Exercise => If a line below contains the string "computer", return that line.

Data under study =>
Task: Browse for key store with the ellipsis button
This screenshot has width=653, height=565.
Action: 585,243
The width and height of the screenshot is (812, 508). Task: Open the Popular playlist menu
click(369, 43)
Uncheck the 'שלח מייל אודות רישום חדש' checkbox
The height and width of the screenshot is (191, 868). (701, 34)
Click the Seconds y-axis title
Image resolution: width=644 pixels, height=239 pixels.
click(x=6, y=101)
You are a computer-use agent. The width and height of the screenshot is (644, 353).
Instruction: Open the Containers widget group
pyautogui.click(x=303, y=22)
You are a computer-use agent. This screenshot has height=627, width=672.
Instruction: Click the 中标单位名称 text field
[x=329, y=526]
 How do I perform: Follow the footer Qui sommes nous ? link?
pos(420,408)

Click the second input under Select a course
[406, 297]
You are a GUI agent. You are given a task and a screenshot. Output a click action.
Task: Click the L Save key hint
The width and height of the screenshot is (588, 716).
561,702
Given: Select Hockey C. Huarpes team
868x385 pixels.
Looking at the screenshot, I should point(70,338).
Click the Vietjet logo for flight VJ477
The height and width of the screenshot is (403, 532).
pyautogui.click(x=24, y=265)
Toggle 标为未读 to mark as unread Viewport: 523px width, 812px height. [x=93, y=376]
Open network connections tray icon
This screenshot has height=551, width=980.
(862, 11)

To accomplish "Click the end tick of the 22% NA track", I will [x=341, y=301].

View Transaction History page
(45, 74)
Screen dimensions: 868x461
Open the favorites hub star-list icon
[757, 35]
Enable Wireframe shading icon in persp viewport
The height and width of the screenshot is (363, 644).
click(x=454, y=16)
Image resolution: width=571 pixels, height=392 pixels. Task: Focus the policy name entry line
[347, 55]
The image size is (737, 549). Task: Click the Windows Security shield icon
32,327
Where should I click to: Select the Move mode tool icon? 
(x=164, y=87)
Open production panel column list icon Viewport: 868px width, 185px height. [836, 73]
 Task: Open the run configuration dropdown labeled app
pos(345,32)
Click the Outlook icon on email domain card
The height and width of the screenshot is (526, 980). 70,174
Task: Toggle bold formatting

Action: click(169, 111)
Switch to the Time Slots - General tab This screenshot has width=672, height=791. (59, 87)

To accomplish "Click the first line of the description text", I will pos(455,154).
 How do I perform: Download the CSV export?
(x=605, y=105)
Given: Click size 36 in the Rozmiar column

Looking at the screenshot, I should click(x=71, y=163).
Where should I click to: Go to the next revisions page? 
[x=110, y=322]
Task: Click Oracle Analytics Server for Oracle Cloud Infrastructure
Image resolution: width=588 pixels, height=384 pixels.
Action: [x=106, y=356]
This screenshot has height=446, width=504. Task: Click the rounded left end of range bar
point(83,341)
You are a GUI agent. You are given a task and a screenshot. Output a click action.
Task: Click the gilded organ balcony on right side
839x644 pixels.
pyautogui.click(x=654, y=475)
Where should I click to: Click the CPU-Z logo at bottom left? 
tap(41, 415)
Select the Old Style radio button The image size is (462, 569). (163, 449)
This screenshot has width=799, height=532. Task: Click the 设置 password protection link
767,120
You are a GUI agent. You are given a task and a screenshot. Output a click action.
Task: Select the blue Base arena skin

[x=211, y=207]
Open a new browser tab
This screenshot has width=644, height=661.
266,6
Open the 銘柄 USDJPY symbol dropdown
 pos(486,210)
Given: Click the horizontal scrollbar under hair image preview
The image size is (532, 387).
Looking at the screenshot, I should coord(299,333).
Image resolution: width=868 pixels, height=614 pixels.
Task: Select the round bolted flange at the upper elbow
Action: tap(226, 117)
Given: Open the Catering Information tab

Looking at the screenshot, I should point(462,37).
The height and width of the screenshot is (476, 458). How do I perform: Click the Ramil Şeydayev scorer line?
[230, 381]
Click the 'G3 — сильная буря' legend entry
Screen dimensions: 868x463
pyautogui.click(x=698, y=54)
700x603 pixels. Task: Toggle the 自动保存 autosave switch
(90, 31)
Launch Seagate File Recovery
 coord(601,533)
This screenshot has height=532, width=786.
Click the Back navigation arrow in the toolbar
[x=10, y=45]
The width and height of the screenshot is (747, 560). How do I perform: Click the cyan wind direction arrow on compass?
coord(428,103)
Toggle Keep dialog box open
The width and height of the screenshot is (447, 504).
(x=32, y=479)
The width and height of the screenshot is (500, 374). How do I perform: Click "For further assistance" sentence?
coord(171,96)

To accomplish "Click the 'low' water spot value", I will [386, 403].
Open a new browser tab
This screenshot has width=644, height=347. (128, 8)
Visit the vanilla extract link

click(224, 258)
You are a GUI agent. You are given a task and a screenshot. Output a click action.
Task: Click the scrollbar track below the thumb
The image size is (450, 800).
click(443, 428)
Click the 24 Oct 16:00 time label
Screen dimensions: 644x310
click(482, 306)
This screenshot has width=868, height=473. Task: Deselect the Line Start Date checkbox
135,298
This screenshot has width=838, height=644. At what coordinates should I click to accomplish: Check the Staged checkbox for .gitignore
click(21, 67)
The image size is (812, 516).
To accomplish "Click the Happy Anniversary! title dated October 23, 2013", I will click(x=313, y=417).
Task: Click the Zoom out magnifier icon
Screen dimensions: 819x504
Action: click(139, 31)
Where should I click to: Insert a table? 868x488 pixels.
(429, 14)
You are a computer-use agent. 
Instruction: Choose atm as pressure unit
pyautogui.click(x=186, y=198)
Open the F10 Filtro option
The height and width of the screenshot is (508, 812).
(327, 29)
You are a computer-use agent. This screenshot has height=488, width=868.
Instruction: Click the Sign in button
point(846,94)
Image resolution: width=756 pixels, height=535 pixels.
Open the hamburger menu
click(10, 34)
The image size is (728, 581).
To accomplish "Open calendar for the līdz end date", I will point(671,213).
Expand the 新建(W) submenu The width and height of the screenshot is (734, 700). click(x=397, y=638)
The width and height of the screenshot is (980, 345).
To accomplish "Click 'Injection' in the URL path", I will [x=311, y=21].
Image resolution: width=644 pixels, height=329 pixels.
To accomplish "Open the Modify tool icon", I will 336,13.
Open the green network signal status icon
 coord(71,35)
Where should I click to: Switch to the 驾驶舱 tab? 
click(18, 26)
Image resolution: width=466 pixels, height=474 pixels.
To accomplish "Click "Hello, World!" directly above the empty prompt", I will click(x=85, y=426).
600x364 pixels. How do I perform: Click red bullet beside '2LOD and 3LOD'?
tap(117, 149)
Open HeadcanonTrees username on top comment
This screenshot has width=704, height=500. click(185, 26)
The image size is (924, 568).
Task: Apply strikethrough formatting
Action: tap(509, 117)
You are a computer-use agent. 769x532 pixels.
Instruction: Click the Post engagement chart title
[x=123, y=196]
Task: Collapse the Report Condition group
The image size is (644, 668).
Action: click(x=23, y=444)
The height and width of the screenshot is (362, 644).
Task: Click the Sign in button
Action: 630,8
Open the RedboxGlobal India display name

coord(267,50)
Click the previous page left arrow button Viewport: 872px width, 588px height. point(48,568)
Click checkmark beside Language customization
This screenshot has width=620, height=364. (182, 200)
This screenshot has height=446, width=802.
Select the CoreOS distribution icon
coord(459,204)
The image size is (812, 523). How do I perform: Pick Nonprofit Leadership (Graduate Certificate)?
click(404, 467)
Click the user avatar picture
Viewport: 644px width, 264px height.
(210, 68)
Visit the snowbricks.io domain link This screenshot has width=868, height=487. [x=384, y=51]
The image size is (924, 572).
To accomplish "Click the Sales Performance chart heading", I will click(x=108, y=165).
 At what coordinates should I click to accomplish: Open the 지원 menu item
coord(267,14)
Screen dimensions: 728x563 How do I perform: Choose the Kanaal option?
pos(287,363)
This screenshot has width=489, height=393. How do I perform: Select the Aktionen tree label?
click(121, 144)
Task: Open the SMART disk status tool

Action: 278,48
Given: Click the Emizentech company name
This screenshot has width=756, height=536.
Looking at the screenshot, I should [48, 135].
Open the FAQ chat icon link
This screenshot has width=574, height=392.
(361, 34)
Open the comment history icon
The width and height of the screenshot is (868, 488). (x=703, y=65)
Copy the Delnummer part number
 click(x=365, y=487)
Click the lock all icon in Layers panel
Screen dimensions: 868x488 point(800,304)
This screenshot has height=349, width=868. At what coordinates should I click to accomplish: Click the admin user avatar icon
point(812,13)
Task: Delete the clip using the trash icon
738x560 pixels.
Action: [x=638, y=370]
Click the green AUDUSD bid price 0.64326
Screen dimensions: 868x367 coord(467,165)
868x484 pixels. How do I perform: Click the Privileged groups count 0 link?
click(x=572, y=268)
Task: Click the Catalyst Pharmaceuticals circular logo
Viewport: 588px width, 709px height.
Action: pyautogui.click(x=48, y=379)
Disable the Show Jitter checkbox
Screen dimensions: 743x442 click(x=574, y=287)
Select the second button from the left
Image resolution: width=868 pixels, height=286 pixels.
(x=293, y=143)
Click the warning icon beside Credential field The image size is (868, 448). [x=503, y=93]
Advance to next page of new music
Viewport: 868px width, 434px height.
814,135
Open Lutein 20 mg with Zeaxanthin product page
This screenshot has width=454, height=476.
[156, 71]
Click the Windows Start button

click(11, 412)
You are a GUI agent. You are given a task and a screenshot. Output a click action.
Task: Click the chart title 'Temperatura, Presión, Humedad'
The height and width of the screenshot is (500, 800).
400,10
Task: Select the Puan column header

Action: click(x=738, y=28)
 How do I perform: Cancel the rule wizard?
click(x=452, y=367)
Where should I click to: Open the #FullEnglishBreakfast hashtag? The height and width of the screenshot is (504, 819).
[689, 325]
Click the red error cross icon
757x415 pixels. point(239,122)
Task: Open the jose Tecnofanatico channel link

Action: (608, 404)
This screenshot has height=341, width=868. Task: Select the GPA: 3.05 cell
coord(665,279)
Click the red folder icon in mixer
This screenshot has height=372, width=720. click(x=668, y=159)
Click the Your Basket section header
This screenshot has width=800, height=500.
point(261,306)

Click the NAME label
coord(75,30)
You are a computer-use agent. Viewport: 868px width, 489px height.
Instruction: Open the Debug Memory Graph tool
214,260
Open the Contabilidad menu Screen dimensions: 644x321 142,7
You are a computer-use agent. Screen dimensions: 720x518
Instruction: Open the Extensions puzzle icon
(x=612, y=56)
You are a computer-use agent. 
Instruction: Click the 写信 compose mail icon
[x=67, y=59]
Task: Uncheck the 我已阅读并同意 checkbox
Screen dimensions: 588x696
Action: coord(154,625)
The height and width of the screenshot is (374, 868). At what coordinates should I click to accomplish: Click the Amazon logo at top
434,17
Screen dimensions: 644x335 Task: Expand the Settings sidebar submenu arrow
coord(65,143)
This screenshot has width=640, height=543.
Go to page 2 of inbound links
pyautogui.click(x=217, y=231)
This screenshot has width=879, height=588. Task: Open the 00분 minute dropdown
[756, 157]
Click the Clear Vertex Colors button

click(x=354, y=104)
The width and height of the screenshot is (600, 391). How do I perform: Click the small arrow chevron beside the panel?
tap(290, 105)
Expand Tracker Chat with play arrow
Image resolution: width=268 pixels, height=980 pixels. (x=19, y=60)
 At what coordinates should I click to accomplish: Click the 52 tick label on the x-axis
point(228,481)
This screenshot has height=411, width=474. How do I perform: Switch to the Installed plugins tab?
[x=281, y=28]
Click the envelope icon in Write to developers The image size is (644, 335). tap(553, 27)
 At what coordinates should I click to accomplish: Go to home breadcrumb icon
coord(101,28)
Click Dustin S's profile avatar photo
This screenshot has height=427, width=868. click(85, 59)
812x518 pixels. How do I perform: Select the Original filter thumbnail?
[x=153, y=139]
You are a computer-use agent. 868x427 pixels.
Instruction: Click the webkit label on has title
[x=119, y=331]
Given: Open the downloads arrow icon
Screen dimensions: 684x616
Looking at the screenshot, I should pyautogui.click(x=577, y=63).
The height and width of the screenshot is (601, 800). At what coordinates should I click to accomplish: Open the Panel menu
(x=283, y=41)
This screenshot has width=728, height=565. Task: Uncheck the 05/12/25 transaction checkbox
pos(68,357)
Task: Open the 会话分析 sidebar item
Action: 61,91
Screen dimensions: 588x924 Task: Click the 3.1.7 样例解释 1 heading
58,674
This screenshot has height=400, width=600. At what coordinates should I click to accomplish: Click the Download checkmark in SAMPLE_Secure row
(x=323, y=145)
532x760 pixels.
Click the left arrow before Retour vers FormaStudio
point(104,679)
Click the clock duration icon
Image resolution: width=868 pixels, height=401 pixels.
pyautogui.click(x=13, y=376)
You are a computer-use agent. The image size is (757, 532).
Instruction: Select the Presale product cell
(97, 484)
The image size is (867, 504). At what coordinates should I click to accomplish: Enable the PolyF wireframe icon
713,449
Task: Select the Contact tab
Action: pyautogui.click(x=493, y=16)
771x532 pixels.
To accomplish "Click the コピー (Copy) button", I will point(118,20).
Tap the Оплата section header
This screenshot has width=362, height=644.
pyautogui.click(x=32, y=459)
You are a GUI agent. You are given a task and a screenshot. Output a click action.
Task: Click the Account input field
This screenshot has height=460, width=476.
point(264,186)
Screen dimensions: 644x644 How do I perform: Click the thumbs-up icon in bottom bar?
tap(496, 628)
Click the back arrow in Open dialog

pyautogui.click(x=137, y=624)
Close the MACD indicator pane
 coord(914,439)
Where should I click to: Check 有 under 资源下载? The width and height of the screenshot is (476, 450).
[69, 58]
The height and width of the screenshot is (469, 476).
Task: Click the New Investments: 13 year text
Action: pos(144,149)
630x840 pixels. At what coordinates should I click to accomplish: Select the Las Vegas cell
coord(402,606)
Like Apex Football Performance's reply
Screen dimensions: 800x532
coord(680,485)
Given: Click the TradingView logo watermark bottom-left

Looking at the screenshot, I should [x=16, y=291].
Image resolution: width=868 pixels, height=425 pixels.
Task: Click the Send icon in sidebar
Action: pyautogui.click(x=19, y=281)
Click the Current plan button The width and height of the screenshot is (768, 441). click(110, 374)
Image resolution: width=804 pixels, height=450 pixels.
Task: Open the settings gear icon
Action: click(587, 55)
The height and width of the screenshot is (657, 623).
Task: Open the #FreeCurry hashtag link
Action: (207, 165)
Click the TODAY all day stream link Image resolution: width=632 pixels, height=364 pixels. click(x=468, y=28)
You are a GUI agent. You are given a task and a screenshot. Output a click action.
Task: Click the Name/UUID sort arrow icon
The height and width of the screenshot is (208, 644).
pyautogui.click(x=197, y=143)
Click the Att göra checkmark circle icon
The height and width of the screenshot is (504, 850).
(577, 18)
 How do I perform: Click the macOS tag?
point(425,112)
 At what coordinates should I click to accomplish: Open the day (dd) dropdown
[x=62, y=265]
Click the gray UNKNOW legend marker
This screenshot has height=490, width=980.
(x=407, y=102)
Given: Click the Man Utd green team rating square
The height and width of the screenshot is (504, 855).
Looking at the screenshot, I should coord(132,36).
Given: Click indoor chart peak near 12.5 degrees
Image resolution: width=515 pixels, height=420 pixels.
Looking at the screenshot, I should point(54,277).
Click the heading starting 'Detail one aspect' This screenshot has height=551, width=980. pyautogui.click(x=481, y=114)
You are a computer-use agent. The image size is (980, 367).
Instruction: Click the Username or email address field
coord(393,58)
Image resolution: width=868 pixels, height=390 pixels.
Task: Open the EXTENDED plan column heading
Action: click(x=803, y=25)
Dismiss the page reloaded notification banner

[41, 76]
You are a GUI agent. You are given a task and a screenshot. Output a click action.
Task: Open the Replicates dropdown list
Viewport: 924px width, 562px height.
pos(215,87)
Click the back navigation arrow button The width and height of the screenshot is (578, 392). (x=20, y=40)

Problem solution =>
You are a computer-use agent. The width and height of the screenshot is (644, 353).
You are a computer-use agent. This screenshot has height=627, width=672.
You are a computer-use agent. 
You are a computer-use agent. This screenshot has height=488, width=868.
You are a computer-use agent. 769x532 pixels.
You are a computer-use agent. Viewport: 868px width, 489px height.
You are a computer-use agent. Screen dimensions: 720x518
You are a computer-use agent. 
You are a computer-use agent. 868x427 pixels.
You are a computer-use agent. The image size is (757, 532).
You are a computer-use agent. The image size is (980, 367).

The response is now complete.